Yves Pires

entre chair et matière

Sculpteur passionné, Yves Pires façonne la matière avec une précision saisissante, donnant vie à des œuvres où sensualité et puissance s’entrelacent. Inspiré par Michel-Ange et Rodin, il explore la féminité et la dynamique du mouvement à travers des sculptures expressives et minutieusement détaillées.

Yves Pires, sculpteur figuratif, contemplant l’une de ses œuvres en résine rouge lors d’une exposition, refletant sa vision artistique entre puissance et sensualité.

Quel joyeux capharnaüm ! Les statues, des félins, des hommes et beaucoup de nus de femme, s’accumulent dans l’atelier d’Yves Pires. Le sculpteur de 67 ans désigne un ours blanc : « Celle-là sera présentée au Salon de printemps. Celle-ci non, elle est trop grande ! ». Il y n’a pas oublié d’ajouter à sa liste quelques figurines représentant des femmes toute en sensualité et en énergie. Car Yves Pires est l’invité d’honneur de l’exposition que la Société régionale des Beaux-Arts organise au Royal, du 2 au 11 avril 2025. Il y présente au total une dizaine d’œuvres. L’occasion de découvrir ou de redécouvrir l’artiste choiséen.

Le figuratif avant tout

Et quel homme ! Toujours élégant, Yves Pires porte sur l’existence un regard curieux et amusé. Il sourit : « J’ai toujours habité le centre-ville de Choisy. Et j’ai toujours pratiqué la sculpture. Petit, je faisais des Mickey et des Donald en pâte à modeler. Je n’ai jamais arrêté ! »  Mais il y a aussi du Michel-Ange et du Rodin chez cet homme-là.

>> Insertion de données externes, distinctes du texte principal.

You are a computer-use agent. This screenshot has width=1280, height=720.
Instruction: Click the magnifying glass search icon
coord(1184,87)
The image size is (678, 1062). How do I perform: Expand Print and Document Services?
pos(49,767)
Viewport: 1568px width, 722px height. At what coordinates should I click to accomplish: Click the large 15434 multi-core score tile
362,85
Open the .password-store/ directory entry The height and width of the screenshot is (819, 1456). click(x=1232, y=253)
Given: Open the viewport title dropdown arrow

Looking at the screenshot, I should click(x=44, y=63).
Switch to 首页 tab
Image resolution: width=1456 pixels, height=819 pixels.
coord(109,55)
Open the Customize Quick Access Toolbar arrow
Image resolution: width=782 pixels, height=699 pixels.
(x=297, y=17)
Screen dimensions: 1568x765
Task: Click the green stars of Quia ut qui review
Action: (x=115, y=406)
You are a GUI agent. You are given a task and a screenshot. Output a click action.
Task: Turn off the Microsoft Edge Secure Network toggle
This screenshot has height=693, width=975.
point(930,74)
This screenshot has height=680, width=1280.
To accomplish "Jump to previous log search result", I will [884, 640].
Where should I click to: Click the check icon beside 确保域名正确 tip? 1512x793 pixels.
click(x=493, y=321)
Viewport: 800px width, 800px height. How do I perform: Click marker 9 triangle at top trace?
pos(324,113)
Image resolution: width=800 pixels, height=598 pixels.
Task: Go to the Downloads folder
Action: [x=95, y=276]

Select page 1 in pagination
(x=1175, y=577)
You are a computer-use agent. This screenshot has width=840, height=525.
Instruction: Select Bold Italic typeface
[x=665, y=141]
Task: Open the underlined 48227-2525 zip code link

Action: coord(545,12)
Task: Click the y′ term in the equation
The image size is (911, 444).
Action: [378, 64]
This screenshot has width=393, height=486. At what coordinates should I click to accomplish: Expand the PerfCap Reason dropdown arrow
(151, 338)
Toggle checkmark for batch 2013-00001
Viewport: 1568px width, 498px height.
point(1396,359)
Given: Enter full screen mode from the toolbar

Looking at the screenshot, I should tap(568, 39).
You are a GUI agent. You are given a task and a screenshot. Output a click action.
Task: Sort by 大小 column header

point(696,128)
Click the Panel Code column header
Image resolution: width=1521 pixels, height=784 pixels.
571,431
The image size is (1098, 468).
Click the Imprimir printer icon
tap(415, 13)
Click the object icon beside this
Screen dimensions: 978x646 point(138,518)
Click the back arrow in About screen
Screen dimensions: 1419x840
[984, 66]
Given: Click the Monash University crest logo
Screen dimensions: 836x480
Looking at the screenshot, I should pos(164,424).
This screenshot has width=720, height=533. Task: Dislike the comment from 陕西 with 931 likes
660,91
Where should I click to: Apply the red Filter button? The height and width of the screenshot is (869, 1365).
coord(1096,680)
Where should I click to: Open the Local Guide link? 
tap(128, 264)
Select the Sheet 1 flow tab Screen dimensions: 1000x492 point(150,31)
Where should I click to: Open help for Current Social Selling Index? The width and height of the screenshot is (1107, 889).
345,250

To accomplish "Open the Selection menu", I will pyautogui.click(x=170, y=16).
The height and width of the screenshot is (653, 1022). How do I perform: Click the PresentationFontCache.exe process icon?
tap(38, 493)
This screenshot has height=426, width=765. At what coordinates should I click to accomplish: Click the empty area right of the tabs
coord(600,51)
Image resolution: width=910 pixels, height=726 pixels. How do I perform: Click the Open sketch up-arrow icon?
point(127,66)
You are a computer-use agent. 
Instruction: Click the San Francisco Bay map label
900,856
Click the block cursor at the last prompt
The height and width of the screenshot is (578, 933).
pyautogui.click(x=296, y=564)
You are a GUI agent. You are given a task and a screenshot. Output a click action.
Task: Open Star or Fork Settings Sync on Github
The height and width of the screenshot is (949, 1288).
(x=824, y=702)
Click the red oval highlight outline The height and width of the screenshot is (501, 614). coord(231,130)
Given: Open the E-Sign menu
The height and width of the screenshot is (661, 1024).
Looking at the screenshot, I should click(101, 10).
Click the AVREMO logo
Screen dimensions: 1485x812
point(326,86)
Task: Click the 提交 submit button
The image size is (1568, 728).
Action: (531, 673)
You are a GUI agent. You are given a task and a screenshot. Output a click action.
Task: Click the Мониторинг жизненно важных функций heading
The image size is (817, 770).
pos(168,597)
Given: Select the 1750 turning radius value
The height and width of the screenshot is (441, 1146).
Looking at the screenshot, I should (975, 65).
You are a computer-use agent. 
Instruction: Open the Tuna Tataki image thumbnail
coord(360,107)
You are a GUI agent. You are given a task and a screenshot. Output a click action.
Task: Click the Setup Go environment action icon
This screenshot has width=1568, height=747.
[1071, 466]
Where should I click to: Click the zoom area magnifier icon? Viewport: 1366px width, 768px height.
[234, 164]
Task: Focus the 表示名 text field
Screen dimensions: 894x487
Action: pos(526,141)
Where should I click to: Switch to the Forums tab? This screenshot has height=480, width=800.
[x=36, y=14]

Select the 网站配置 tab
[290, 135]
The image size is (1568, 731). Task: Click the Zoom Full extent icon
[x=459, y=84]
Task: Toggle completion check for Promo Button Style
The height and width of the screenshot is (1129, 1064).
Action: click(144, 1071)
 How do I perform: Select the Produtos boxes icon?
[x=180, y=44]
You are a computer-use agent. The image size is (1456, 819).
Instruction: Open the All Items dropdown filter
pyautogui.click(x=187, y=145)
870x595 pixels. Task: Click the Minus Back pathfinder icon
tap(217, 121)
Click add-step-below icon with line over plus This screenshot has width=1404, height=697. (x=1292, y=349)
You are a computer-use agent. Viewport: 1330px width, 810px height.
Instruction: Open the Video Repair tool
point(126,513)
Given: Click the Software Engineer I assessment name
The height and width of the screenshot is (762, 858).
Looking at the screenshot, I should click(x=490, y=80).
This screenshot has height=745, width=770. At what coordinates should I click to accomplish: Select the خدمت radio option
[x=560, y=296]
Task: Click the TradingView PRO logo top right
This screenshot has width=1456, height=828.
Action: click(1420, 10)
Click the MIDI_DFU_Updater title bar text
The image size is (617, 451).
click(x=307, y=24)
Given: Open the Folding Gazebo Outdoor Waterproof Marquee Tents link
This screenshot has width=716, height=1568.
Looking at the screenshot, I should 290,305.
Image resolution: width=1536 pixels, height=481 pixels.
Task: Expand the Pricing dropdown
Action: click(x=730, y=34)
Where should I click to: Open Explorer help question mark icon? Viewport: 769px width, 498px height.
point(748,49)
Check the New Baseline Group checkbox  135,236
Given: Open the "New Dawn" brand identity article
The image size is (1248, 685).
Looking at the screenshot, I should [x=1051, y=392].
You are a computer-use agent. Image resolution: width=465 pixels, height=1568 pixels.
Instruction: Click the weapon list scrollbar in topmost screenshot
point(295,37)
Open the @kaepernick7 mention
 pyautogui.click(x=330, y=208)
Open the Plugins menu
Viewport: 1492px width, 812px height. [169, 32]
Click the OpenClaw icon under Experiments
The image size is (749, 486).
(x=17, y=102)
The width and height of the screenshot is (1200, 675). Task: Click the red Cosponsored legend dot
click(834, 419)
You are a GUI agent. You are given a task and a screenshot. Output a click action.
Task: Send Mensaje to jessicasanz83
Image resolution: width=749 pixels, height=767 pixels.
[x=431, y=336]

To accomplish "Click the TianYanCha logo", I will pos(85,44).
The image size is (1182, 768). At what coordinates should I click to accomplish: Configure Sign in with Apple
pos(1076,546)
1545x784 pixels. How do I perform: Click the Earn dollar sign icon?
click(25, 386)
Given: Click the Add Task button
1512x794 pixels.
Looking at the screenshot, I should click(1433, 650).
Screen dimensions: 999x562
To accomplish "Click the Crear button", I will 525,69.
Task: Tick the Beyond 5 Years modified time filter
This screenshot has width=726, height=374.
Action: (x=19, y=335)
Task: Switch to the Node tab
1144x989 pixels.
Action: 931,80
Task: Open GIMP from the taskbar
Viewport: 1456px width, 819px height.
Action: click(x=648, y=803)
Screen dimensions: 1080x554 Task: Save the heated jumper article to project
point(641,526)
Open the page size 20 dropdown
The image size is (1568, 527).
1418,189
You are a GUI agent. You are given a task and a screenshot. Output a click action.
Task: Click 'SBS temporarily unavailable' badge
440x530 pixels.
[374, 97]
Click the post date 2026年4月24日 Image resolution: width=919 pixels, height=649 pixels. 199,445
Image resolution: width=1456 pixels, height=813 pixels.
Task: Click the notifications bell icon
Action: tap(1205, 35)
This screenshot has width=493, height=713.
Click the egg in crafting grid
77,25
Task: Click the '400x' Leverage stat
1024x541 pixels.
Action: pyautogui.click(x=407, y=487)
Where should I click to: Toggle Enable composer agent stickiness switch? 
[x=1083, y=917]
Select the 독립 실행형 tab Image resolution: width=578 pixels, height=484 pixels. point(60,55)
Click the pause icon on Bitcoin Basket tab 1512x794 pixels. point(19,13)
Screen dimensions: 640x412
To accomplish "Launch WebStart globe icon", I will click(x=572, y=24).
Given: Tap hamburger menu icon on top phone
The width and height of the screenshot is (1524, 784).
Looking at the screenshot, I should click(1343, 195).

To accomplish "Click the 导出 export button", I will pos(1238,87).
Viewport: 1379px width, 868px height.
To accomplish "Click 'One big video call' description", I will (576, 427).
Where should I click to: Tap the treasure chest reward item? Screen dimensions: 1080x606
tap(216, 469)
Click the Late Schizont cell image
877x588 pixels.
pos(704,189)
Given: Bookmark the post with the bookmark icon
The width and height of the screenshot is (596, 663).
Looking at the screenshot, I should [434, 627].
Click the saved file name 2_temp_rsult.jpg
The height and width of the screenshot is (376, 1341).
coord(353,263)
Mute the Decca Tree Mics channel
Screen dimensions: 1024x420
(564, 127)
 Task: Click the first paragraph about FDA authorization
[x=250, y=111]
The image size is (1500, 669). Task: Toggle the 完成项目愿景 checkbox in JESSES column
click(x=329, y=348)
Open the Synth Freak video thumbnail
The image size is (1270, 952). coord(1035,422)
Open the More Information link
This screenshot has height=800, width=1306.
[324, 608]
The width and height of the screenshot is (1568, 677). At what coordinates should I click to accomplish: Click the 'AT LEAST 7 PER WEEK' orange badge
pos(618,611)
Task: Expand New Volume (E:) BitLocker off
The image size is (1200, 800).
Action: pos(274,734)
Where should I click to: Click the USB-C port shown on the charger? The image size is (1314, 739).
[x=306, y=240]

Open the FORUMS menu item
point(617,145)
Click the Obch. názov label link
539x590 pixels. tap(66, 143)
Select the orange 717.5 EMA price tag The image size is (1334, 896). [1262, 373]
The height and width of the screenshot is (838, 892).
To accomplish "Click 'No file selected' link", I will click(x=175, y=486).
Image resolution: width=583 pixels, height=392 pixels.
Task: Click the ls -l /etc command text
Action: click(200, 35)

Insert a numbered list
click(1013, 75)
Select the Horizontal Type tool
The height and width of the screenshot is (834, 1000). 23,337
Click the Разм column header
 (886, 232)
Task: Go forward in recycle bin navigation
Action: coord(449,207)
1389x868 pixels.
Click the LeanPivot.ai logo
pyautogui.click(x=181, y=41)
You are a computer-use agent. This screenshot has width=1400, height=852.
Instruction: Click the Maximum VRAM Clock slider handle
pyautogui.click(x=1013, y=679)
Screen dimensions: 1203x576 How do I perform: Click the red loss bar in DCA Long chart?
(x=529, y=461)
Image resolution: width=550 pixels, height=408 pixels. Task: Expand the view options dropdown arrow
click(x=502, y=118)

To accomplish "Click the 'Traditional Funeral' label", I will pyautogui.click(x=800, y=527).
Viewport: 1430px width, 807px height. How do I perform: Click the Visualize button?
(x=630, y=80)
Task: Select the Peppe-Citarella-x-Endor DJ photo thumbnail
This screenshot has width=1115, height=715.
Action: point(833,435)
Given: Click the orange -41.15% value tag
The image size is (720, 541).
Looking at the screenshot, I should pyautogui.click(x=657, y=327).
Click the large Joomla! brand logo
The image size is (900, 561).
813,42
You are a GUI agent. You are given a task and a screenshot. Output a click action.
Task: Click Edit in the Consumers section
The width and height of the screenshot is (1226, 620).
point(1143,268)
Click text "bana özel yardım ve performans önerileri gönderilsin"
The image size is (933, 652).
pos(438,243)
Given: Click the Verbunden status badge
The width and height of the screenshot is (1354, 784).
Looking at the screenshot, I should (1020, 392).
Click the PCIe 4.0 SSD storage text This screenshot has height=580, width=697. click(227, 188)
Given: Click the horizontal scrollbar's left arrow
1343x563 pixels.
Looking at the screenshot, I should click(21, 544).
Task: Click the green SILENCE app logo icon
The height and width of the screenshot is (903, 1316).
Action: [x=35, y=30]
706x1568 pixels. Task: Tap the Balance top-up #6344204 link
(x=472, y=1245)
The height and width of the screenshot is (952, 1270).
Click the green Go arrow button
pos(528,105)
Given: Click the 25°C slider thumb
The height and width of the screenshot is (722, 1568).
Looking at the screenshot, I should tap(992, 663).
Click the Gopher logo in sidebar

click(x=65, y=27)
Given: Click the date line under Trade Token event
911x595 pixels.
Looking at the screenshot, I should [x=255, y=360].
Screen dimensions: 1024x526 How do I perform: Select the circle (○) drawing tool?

Des maîtres qui continuent de l’inspirer : Michel-Ange pour la sensualité de ses sujets et Rodin pour la force de ses sculptures. « Moi, je préfère réaliser des œuvres très fines avec beaucoup de détails, notamment anatomiques. » Et il a toujours privilégié le figuratif : « Le choix de représenter la féminité dans l’expression de la sensualité, de la douceur et du désir, fut une évidence dès le départ de ma carrière, une façon d’exprimer au mieux ces sentiments ».

Un artiste avant tout

À 19 ans, Yves Pires quitte l’école pour aller apprendre les différentes techniques du bâtiment aux côtés de son père, d’origine portugaise. Il a ensuite travaillé une dizaine d’années avec lui avant de devenir décorateur sur les plateaux d’émissions de télévision comme Les Musclés ou Hélène et les Garçons. Puis il se consacre exclusivement à la sculpture jusqu’à la pandémie. « Au moment du Covid, explique le sculpteur, les galeries ont fermé. Le producteur Jean-Luc Azoulay est venu me chercher pour faire les décors de nouvelles séries. » Il a travaillé sur les épisodes des Mystères de l’amour ou Influences. « Les décors sont finis à présent, je peux donc à nouveau me consacrer à la sculpture », constate avec satisfaction l’artiste. Un retour facilité par la notoriété acquise au fil des années. Le couturier Valentino se sert de l’image de l’une de ses sculptures pour illustrer une robe. Le club de Clermont-Ferrand lui commande un bronze grandeur nature du joueur de rugby Aurélien Rougerie. Et il est en train de travailler sur une statue du peintre Camille Pissarro qui sera bientôt installée à Pontoise.

Pour l’instant il se consacre au salon de printemps. « J’avais répondu présent il y a 10 ou 15 ans, souligne Yves Pires. Ils m’ont demandé si je voulais bien être à nouveau leur invité d’honneur cette année. J’ai accepté bien évidemment. C’est toujours un plaisir de montrer mon travail à Choisy-le-Roi ! » Rendez-vous est donc pris.